Nigeria’s crude oil manufacturing climbed marginally to 1.401 million barrels per day (bpd) in October, up from 1.39 million bpd recorded in September.
That is based on the Organisation of Petroleum Exporting Nations (OPEC) Month-to-month Oil Market Report (MOMR) launched on Wednesday.
Regardless of the modest enhance, the report exhibits that Nigeria fell in need of assembly its OPEC-assigned quota for the third consecutive month, the final time it met its goal being July 2025.
In line with OPEC’s information, Nigeria averaged 1.444 million bpd within the third quarter (Q3) of 2025, representing a decline from 1.481 million bpd in Q2 and 1.468 million bpd in Q1.
The figures spotlight the nation’s ongoing battle to maintain manufacturing restoration regardless of new investments and authorities interventions within the upstream sector.
World Oil Market Context
The report additionally signifies that international oil provide exceeded demand by 500,000 barrels per day in October, a reversal from the estimated 400,000-barrel shortfall reported a month earlier.
OPEC’s Vienna-based secretariat attributed this shift partly to elevated non-OPEC manufacturing, with 890,000 barrels per day added globally—greater than half of which got here from america.
Nigeria’s Push for a Greater Manufacturing Quota
In October, Nigeria’s Minister of State for Petroleum (Oil), Senator Heineken Lokpobiri, introduced plans to formally request OPEC to lift Nigeria’s manufacturing quota to 2 million bpd, up from the present 1.5 million bpd.
Lokpobiri emphasised that latest developments within the sector, together with the deployment of latest drilling rigs, the revival of dormant oil fields, and recent investments by worldwide oil corporations (IOCs), have positioned Nigeria to ramp up manufacturing capability.
Nigeria’s persistent manufacturing shortfall has been linked to pipeline vandalism, oil theft, ageing infrastructure, and funding constraints affecting key oil tasks. Though the federal government has intensified surveillance and safety alongside oil corridors, manufacturing ranges have but to achieve pre-2020 ranges when the nation constantly exceeded 1.8 million bpd.
What This Means
Nigeria’s incapability to satisfy its OPEC quota for 3 consecutive months poses a problem for its international change earnings, as oil stays the nation’s largest income supply. Nevertheless, the gradual uptick in output exhibits indicators of a sluggish however regular rebound that would strengthen the federal government’s fiscal place if sustained.

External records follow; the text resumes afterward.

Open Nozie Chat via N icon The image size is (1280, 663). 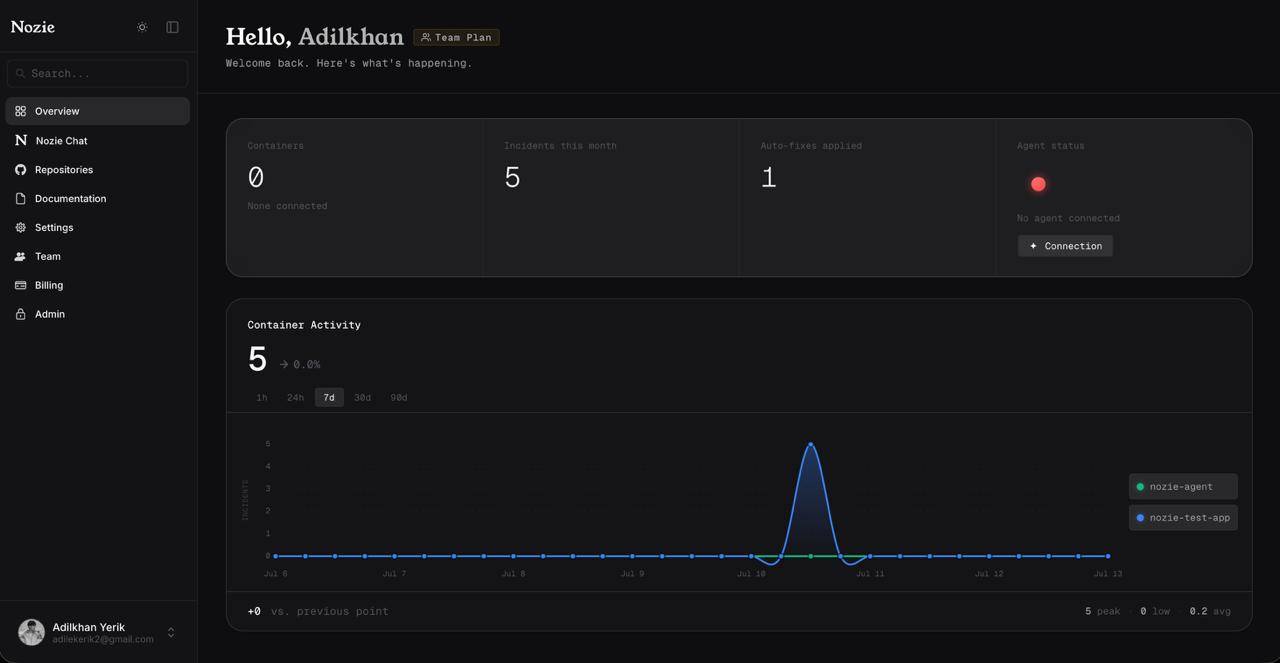[20, 140]
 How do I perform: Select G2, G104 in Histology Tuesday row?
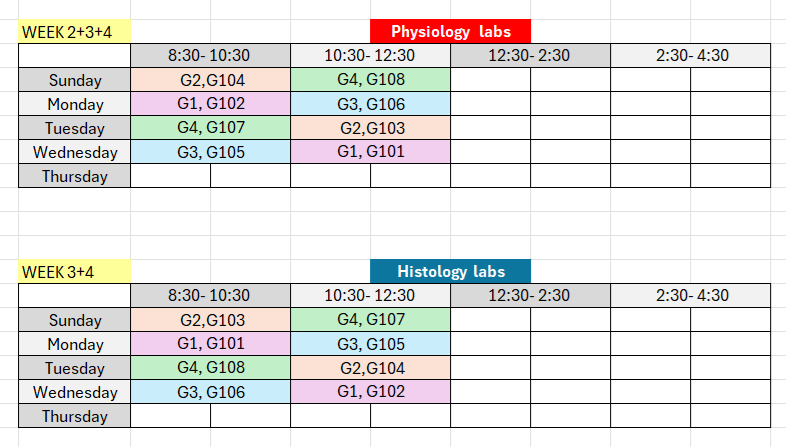(x=370, y=368)
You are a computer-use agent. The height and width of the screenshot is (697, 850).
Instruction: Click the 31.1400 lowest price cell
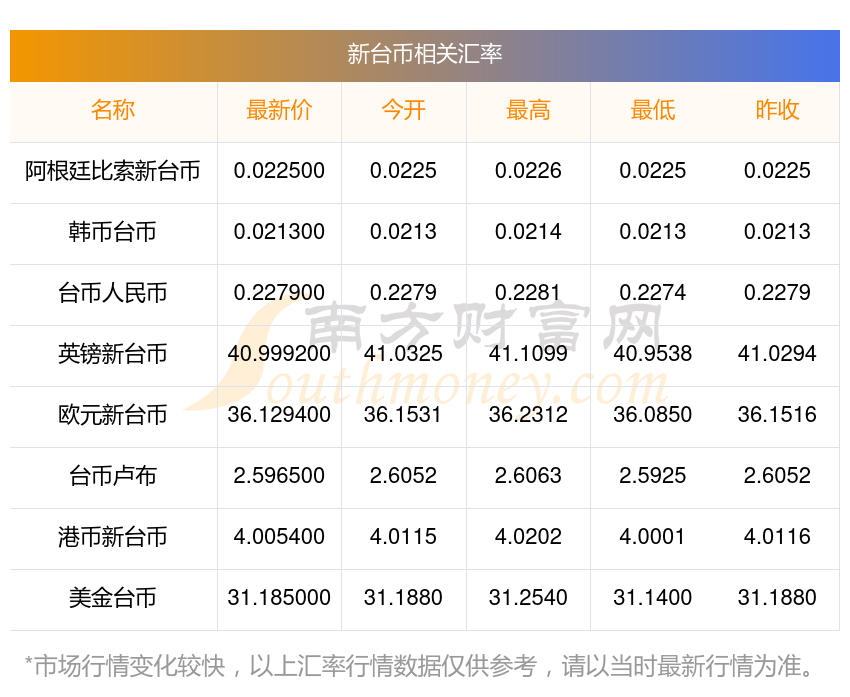point(652,598)
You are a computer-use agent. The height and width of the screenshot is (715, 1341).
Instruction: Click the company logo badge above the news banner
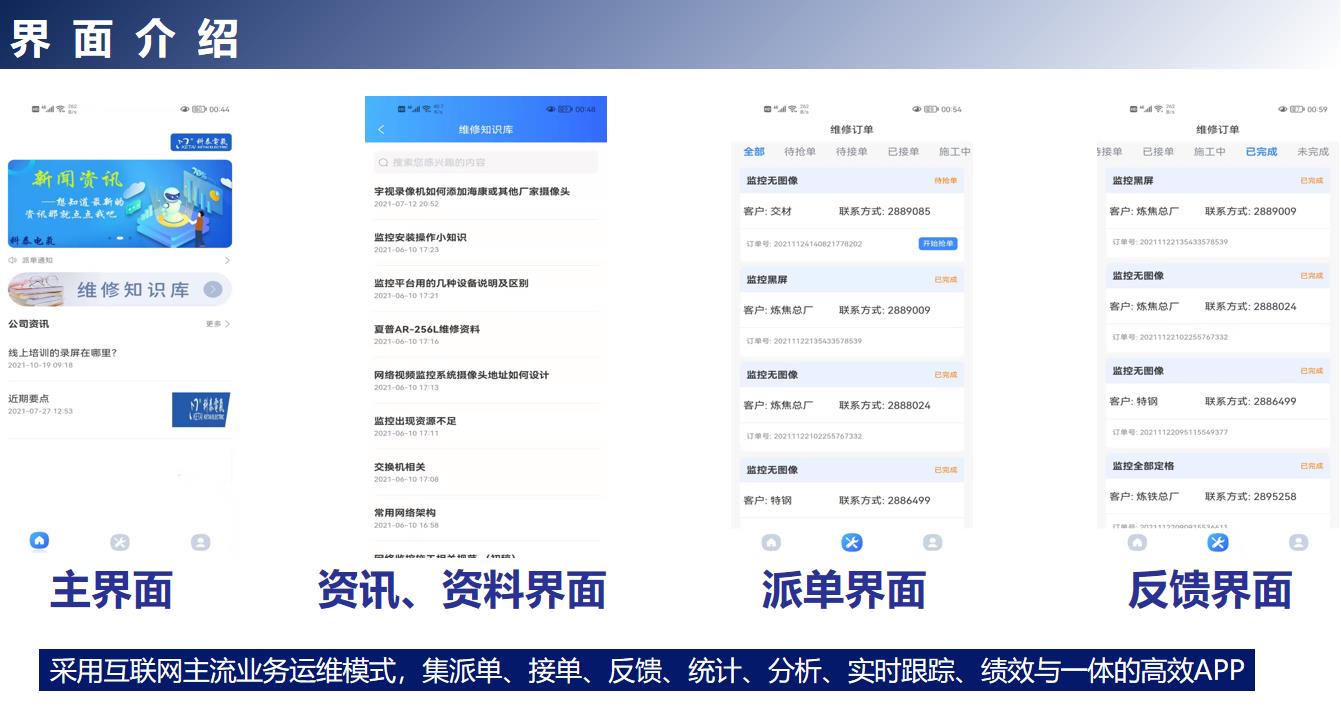(201, 142)
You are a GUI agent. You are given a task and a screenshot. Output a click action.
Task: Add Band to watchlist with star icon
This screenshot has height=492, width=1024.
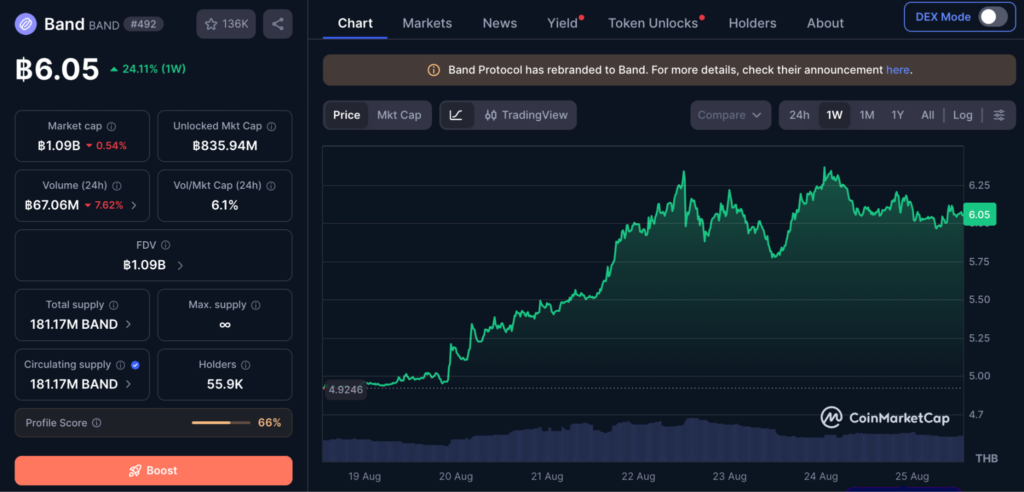226,24
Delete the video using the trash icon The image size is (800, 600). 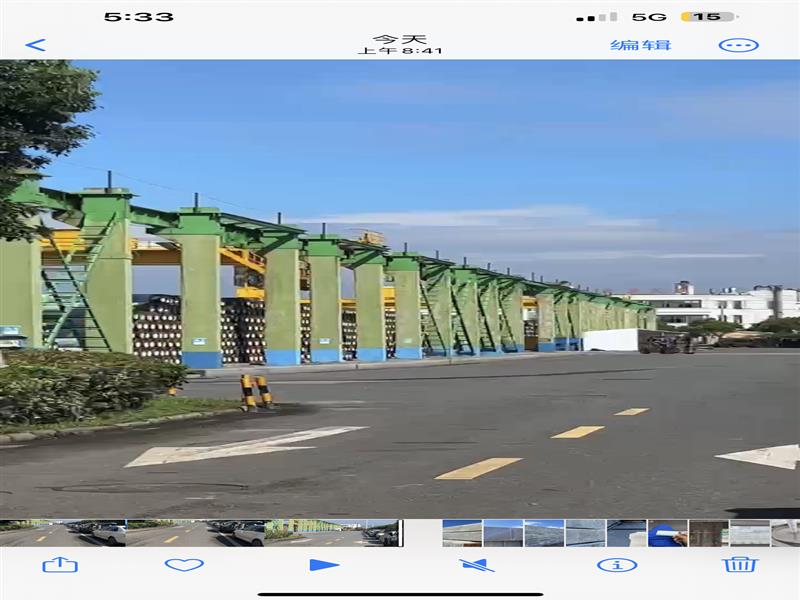coord(740,565)
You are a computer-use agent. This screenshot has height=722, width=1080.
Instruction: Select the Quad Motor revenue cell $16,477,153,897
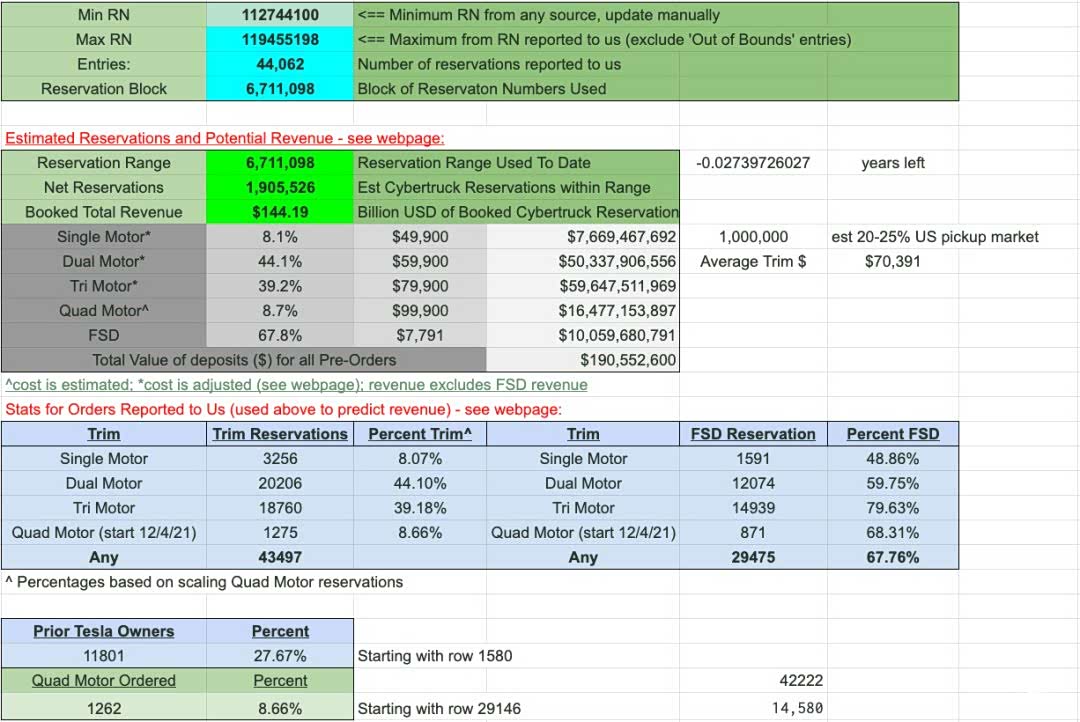(x=583, y=311)
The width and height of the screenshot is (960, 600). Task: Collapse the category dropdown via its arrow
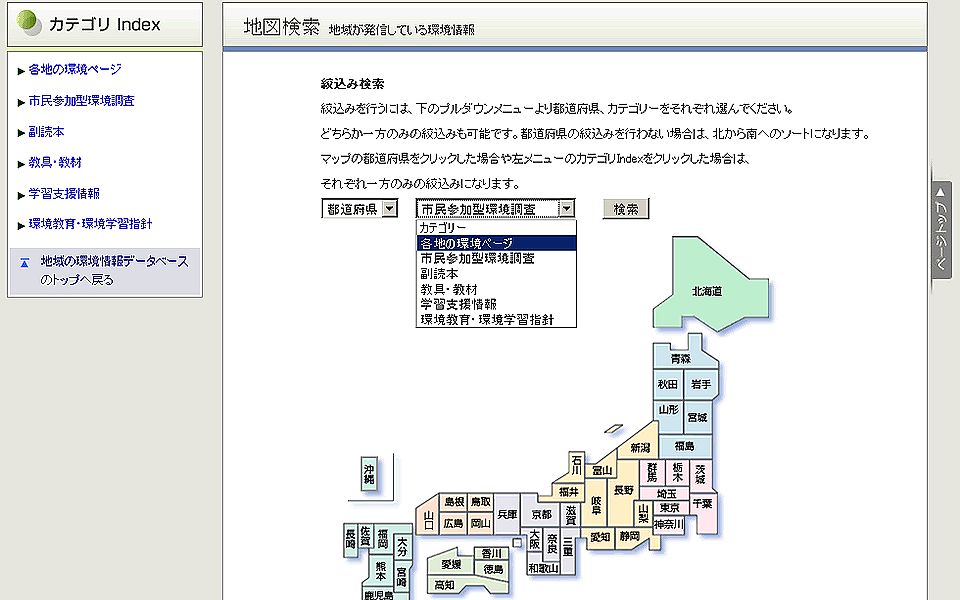[567, 209]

Moreover, with the continuing rehabilitation of refineries, the approaching onstream of latest personal refineries like Dangote’s, and the renewed concentrate on upstream funding, Nigeria could possibly be positioning itself for a stronger displaying in 2026—supplied it addresses safety and infrastructure bottlenecks that proceed to impede development.
In essence, whereas October’s figures fall in need of OPEC’s expectations, they characterize a tentative upward pattern—one that would outline the trajectory of Nigeria’s oil sector restoration within the coming months.